**Problem**: In full and without alteration, reproduce every record.

**Saved entries**:
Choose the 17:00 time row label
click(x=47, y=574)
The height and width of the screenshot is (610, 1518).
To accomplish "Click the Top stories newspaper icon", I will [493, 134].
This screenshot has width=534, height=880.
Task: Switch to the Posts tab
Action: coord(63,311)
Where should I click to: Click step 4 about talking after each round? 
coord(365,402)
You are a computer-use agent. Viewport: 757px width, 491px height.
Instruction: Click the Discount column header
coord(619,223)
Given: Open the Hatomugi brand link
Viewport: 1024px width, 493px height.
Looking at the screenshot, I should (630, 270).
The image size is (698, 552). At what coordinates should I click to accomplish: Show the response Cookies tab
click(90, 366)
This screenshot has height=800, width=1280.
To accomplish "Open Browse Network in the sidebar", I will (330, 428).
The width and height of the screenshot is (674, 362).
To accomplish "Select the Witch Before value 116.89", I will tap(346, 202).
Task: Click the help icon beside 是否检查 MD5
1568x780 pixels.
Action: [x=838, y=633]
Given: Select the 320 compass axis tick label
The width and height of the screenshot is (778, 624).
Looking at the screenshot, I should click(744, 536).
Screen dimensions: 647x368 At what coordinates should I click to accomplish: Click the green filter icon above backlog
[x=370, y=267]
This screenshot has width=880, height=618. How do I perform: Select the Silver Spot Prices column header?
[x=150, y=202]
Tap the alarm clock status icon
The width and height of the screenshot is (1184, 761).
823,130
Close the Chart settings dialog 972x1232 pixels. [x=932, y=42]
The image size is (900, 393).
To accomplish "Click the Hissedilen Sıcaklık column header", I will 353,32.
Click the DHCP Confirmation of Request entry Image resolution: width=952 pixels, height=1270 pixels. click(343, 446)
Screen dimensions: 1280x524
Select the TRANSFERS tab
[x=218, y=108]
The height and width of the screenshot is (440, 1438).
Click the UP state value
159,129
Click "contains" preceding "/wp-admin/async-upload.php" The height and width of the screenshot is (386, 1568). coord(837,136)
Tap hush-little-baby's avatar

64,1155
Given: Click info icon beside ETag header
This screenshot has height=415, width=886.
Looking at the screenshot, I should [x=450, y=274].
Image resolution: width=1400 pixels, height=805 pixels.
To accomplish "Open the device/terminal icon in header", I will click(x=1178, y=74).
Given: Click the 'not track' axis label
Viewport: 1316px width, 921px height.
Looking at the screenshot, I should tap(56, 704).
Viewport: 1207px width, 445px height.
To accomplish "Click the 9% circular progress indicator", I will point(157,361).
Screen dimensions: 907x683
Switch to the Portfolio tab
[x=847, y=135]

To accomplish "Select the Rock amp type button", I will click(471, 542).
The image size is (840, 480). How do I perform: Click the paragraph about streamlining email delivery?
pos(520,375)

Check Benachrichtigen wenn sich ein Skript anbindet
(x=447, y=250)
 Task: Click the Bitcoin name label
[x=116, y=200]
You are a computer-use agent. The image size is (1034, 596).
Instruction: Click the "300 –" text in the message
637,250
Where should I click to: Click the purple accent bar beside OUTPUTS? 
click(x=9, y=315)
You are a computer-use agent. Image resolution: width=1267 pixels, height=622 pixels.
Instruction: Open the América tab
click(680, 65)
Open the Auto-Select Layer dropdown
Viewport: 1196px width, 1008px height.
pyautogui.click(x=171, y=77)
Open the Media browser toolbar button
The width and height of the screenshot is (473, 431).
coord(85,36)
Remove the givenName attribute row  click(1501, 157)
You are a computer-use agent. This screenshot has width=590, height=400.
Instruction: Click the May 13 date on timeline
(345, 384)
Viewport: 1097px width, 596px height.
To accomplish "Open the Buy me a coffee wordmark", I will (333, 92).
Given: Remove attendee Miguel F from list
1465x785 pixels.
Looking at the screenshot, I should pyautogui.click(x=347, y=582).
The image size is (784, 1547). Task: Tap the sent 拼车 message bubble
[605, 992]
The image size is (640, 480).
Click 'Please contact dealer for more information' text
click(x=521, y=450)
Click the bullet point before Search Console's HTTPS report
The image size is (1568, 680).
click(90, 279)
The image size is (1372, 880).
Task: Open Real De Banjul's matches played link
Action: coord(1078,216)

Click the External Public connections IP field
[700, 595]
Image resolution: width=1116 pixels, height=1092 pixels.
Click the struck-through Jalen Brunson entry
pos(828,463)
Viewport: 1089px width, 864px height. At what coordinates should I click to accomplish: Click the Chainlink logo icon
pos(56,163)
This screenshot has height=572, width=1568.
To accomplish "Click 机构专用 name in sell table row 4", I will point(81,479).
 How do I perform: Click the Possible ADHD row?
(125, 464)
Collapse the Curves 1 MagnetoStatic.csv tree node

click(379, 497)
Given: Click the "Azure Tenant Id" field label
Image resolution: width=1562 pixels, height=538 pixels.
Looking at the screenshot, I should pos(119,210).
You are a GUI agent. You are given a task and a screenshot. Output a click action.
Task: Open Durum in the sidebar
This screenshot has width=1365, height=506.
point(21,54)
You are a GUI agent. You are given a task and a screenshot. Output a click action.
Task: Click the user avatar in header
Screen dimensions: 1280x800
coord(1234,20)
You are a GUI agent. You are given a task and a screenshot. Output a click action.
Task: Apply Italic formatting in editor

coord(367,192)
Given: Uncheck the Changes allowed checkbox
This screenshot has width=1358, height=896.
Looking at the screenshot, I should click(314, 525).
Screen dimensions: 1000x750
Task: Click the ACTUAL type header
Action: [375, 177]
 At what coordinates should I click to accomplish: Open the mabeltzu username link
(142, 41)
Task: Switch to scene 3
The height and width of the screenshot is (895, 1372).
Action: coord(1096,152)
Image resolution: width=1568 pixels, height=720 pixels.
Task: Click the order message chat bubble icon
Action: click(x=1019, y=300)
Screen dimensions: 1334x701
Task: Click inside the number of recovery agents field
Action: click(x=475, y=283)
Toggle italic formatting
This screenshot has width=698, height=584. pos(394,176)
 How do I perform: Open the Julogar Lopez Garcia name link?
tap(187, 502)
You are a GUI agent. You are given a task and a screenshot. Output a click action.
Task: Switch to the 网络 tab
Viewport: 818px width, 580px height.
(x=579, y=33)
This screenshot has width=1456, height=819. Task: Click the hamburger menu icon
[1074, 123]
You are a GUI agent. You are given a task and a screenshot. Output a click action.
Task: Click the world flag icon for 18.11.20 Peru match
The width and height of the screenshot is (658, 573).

**Solution for this exercise**:
Choose the 17:00 time row label
click(x=47, y=574)
The height and width of the screenshot is (610, 1518).
To accomplish "Click the Top stories newspaper icon", I will [493, 134].
This screenshot has width=534, height=880.
Task: Switch to the Posts tab
Action: coord(63,311)
Where should I click to: Click step 4 about talking after each round? 
coord(365,402)
You are a computer-use agent. Viewport: 757px width, 491px height.
Instruction: Click the Discount column header
coord(619,223)
Given: Open the Hatomugi brand link
Viewport: 1024px width, 493px height.
Looking at the screenshot, I should (630, 270).
The image size is (698, 552). At what coordinates should I click to accomplish: Show the response Cookies tab
click(90, 366)
This screenshot has height=800, width=1280.
To accomplish "Open Browse Network in the sidebar", I will (330, 428).
The width and height of the screenshot is (674, 362).
To accomplish "Select the Witch Before value 116.89", I will tap(346, 202).
Task: Click the help icon beside 是否检查 MD5
1568x780 pixels.
Action: [x=838, y=633]
Given: Select the 320 compass axis tick label
The width and height of the screenshot is (778, 624).
Looking at the screenshot, I should click(744, 536).
Screen dimensions: 647x368 At what coordinates should I click to accomplish: Click the green filter icon above backlog
[x=370, y=267]
This screenshot has width=880, height=618. How do I perform: Select the Silver Spot Prices column header?
[x=150, y=202]
Tap the alarm clock status icon
The width and height of the screenshot is (1184, 761).
823,130
Close the Chart settings dialog 972x1232 pixels. [x=932, y=42]
The image size is (900, 393).
To accomplish "Click the Hissedilen Sıcaklık column header", I will 353,32.
Click the DHCP Confirmation of Request entry Image resolution: width=952 pixels, height=1270 pixels. click(343, 446)
Screen dimensions: 1280x524
Select the TRANSFERS tab
[x=218, y=108]
The height and width of the screenshot is (440, 1438).
Click the UP state value
159,129
Click "contains" preceding "/wp-admin/async-upload.php" The height and width of the screenshot is (386, 1568). coord(837,136)
Tap hush-little-baby's avatar

64,1155
Given: Click info icon beside ETag header
This screenshot has height=415, width=886.
Looking at the screenshot, I should [x=450, y=274].
Image resolution: width=1400 pixels, height=805 pixels.
To accomplish "Open the device/terminal icon in header", I will click(x=1178, y=74).
Given: Click the 'not track' axis label
Viewport: 1316px width, 921px height.
Looking at the screenshot, I should tap(56, 704).
Viewport: 1207px width, 445px height.
To accomplish "Click the 9% circular progress indicator", I will point(157,361).
Screen dimensions: 907x683
Switch to the Portfolio tab
[x=847, y=135]

To accomplish "Select the Rock amp type button", I will click(471, 542).
The image size is (840, 480). How do I perform: Click the paragraph about streamlining email delivery?
pos(520,375)

Check Benachrichtigen wenn sich ein Skript anbindet
(x=447, y=250)
 Task: Click the Bitcoin name label
[x=116, y=200]
You are a computer-use agent. The image size is (1034, 596).
Instruction: Click the "300 –" text in the message
637,250
Where should I click to: Click the purple accent bar beside OUTPUTS? 
click(x=9, y=315)
You are a computer-use agent. Image resolution: width=1267 pixels, height=622 pixels.
Instruction: Open the América tab
click(680, 65)
Open the Auto-Select Layer dropdown
Viewport: 1196px width, 1008px height.
pyautogui.click(x=171, y=77)
Open the Media browser toolbar button
The width and height of the screenshot is (473, 431).
coord(85,36)
Remove the givenName attribute row  click(1501, 157)
You are a computer-use agent. This screenshot has width=590, height=400.
Instruction: Click the May 13 date on timeline
(345, 384)
Viewport: 1097px width, 596px height.
To accomplish "Open the Buy me a coffee wordmark", I will (333, 92).
Given: Remove attendee Miguel F from list
1465x785 pixels.
Looking at the screenshot, I should pyautogui.click(x=347, y=582).
The image size is (784, 1547). Task: Tap the sent 拼车 message bubble
[605, 992]
The image size is (640, 480).
Click 'Please contact dealer for more information' text
click(x=521, y=450)
Click the bullet point before Search Console's HTTPS report
The image size is (1568, 680).
click(90, 279)
The image size is (1372, 880).
Task: Open Real De Banjul's matches played link
Action: coord(1078,216)

Click the External Public connections IP field
[700, 595]
Image resolution: width=1116 pixels, height=1092 pixels.
Click the struck-through Jalen Brunson entry
pos(828,463)
Viewport: 1089px width, 864px height. At what coordinates should I click to accomplish: Click the Chainlink logo icon
pos(56,163)
This screenshot has height=572, width=1568.
To accomplish "Click 机构专用 name in sell table row 4", I will point(81,479).
 How do I perform: Click the Possible ADHD row?
(125, 464)
Collapse the Curves 1 MagnetoStatic.csv tree node

click(379, 497)
Given: Click the "Azure Tenant Id" field label
Image resolution: width=1562 pixels, height=538 pixels.
Looking at the screenshot, I should pos(119,210).
You are a GUI agent. You are given a task and a screenshot. Output a click action.
Task: Open Durum in the sidebar
This screenshot has width=1365, height=506.
point(21,54)
You are a GUI agent. You are given a task and a screenshot. Output a click action.
Task: Click the user avatar in header
Screen dimensions: 1280x800
coord(1234,20)
You are a GUI agent. You are given a task and a screenshot. Output a click action.
Task: Apply Italic formatting in editor

coord(367,192)
Given: Uncheck the Changes allowed checkbox
This screenshot has width=1358, height=896.
Looking at the screenshot, I should click(314, 525).
Screen dimensions: 1000x750
Task: Click the ACTUAL type header
Action: [375, 177]
 At what coordinates should I click to accomplish: Open the mabeltzu username link
(142, 41)
Task: Switch to scene 3
The height and width of the screenshot is (895, 1372).
Action: coord(1096,152)
Image resolution: width=1568 pixels, height=720 pixels.
Task: Click the order message chat bubble icon
Action: click(x=1019, y=300)
Screen dimensions: 1334x701
Task: Click inside the number of recovery agents field
Action: click(x=475, y=283)
Toggle italic formatting
This screenshot has width=698, height=584. pos(394,176)
 How do I perform: Open the Julogar Lopez Garcia name link?
tap(187, 502)
You are a GUI agent. You are given a task and a screenshot. Output a click action.
Task: Switch to the 网络 tab
Viewport: 818px width, 580px height.
(x=579, y=33)
This screenshot has width=1456, height=819. Task: Click the hamburger menu icon
[1074, 123]
You are a GUI agent. You are given a task and a screenshot. Output a click action.
Task: Click the world flag icon for 18.11.20 Peru match
The width and height of the screenshot is (658, 573).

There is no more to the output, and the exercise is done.